Resulta interesante el uso que hace el autor de la violencia y de la pobreza: nunca lleva al texto a la balaustrada del exhibicionismo. Esos elementos recorren el libro no como una obscenidad ante el lector sino como una forma de reconstruir un pasado que Incardona añora y que seguramente no fue tan mitológico como el autor propone. Y la plasticidad para retratar personajes se hace evidente en otro de los relatos fuertes del libro, el del “flaco” Víctor San La Muerte.

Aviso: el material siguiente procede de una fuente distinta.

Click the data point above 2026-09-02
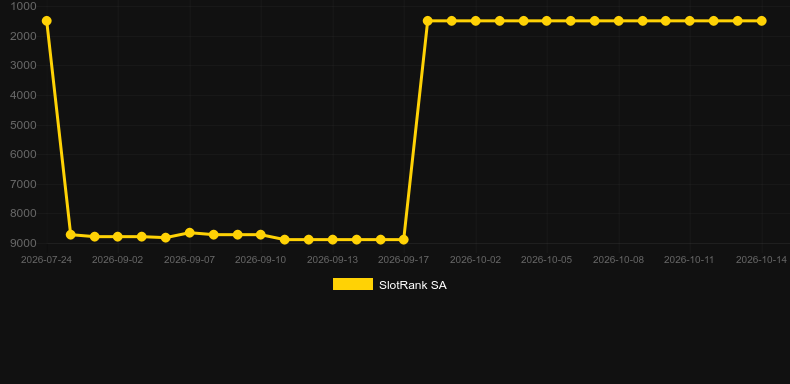 (x=118, y=236)
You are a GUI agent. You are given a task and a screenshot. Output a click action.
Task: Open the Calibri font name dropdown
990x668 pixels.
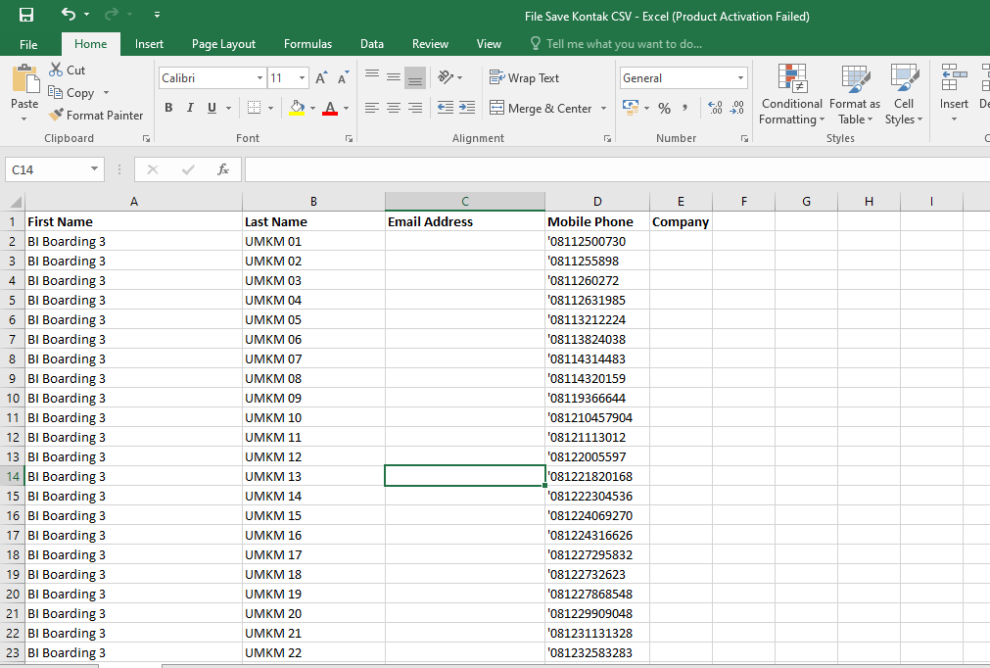[x=260, y=78]
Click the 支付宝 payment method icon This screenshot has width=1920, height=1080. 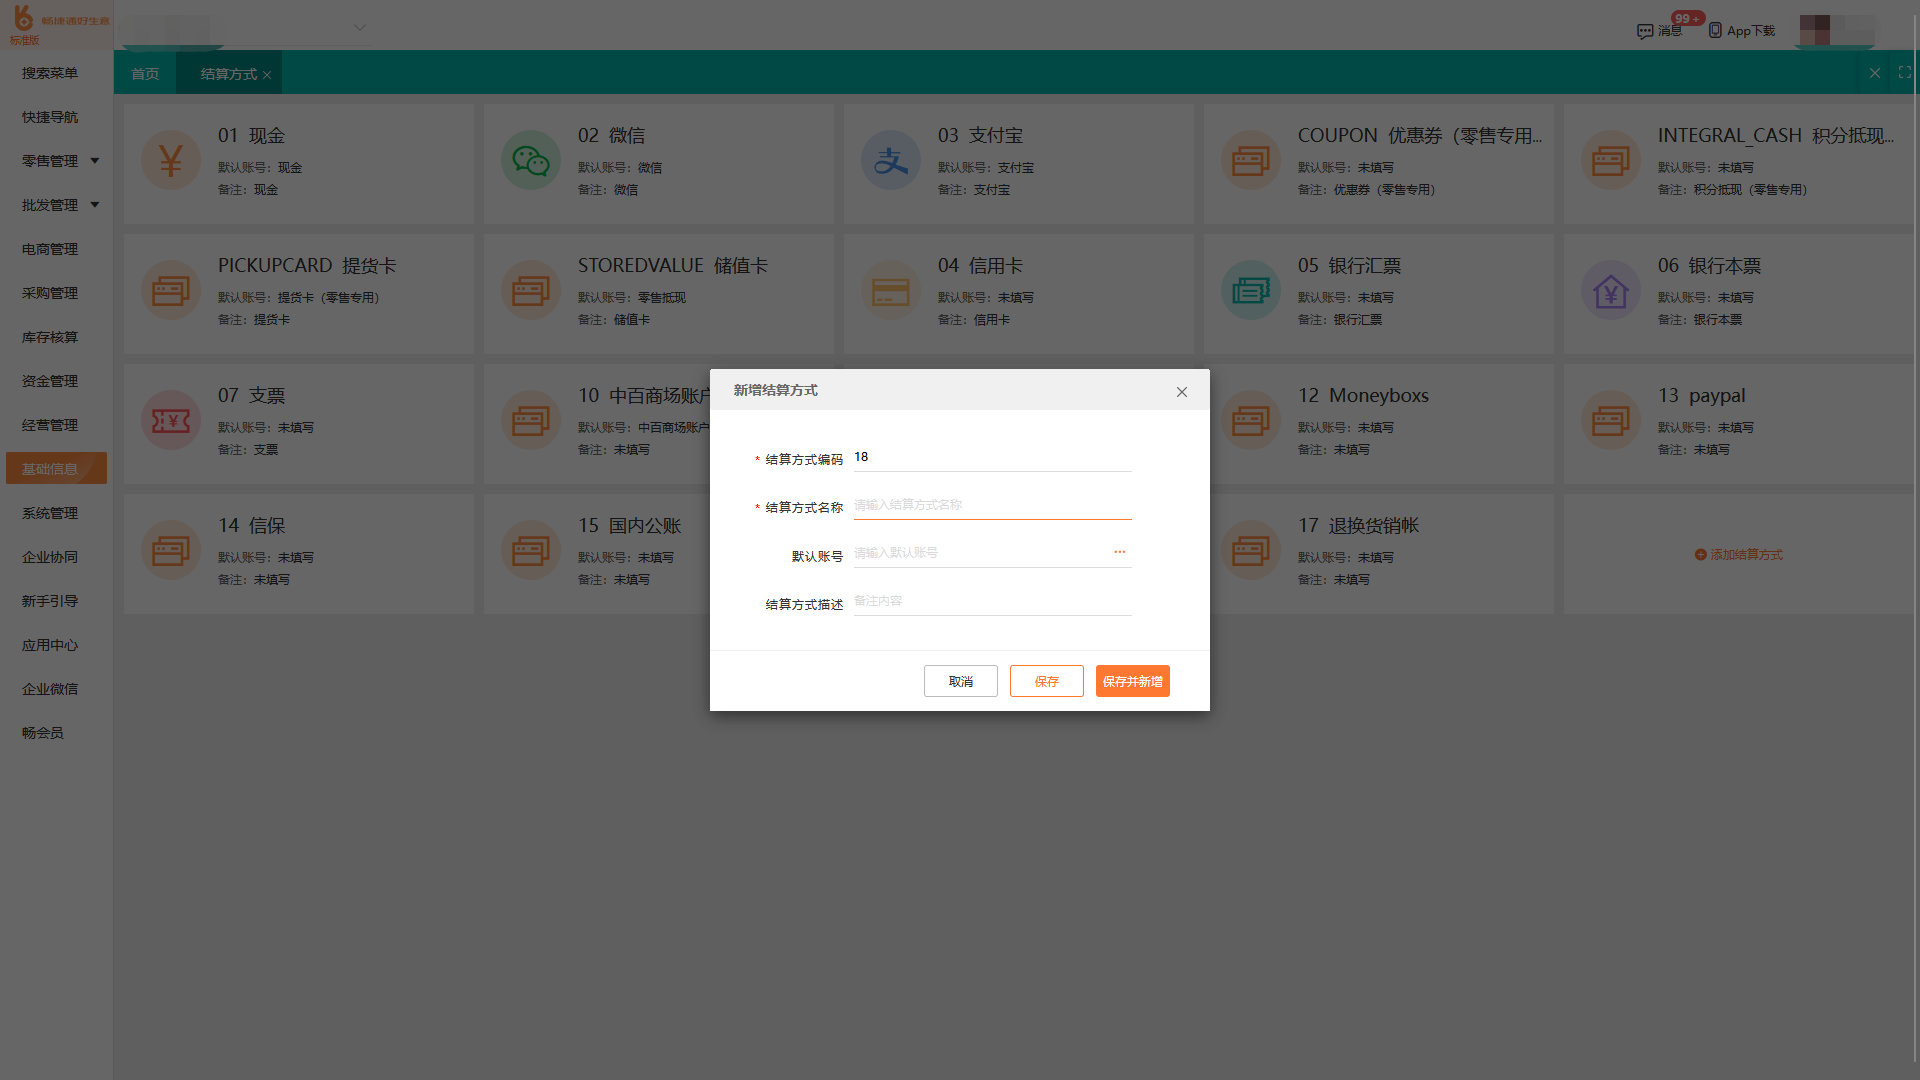coord(890,160)
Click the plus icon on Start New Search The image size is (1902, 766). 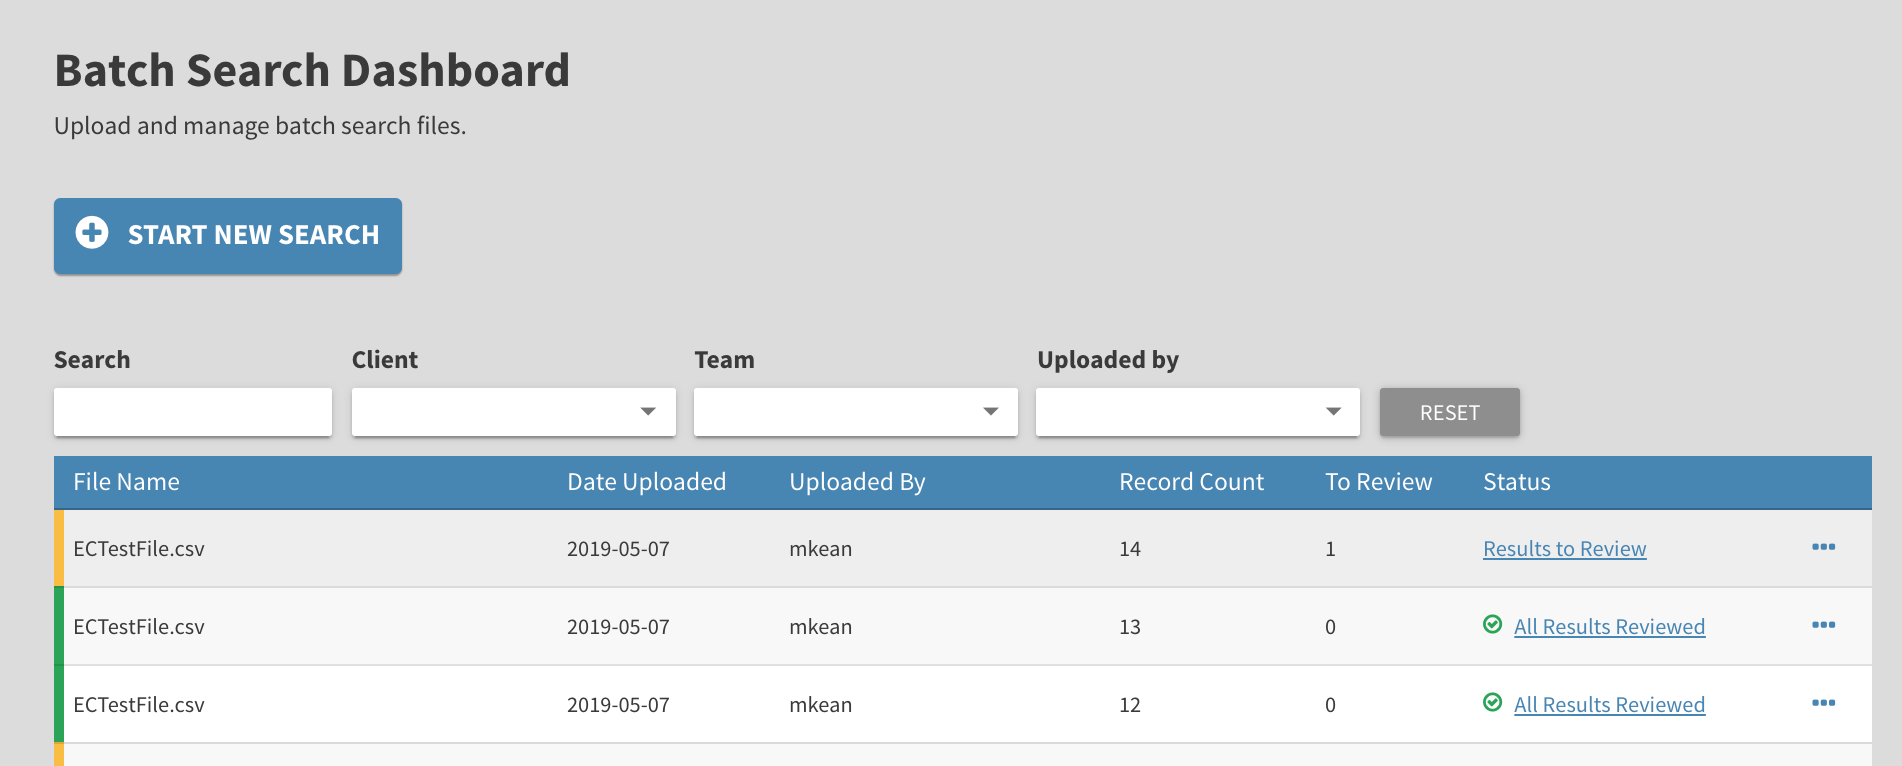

Por último, un párrafo aparte merecen las ilustraciones del artista plástico Daniel Santoro que encabezan cada uno de los capítulos de esta “novela a relatos” –así definida por el autor– que podría inscribirse dentro lo que Marechal llamaba las aventuras “criolli-malevi-fúnebri-putani-arrabaleras”.
Así escribe
“El túnel de los nazis”
La rastrera me estaba alcanzando y estaba a punto de masticarme la valva pero saqué fuerza de donde no tenía y Matanza aguanta y el verano y los mosquitos vinieron a ayudarme y yo era Tino y Adrián Navarro juntos en la carrera por la figurita, y damas y caballeros, recién llegado de Villa Celina, donde los soretes caen de punta y los guapos bajan la cabez... cagamos, me agarra, me agarra, pero pará un poquito, justo descubrí una escalera y una lamparita que antes no había visto y no sé de dónde salieron pero nada de matemática ni filosofía y de una me mandé a todo trapo, pero mucha alegría que dura poco porque después del último peldaño comprobé que seguía en el túnel, aunque en otro nivel bastante podrido, y noté que todos los tubos estaban clausurados y no se veía salida y entonces me empezó a agarrar la paranoia y la melancolía inversa y por eso otra vez corrí mientras lloraba la gleba y perdía la macrófila, el manubrio y toda noción y la cosa me chupaba y me lanzaba más allá y no te lo vengo a robá ni te lo vengo a pedí y anamorfo, anatropo que ya no sabía qué carajo pensar y todo se trataba de correr y otra vez y al revés de correr de correr en la música y en el túnel y respirar la gemación del negro y hacia el continuo paso empecé a conversar con la nada, primero tímidamente, después con disserto pluvial, a vos te hablo pronunciaba mi discurso al invisible, jouleciano del campo arrastraba sílabas de la bestia recalesca, inexpresivo sobre mi rostro expresivo, la romería y el río de mí en el obbrutesco de mis facciones, campo inevitable, campo irreparable, la cara se ha transformado en una postura de ademanes paralizados, marino del olvido por fin he llegado, caminante negro-blanco como este túnel deslizante, muerto, ausente como un hombre de fotografía, intermori, demori, decedere, obire, eppetere, perire, interire polimorfo y narrador canino del barrio extranjero, uno dos uno dos en el sótano de la Matanza, cerca de la General Paz y la Ricchieri.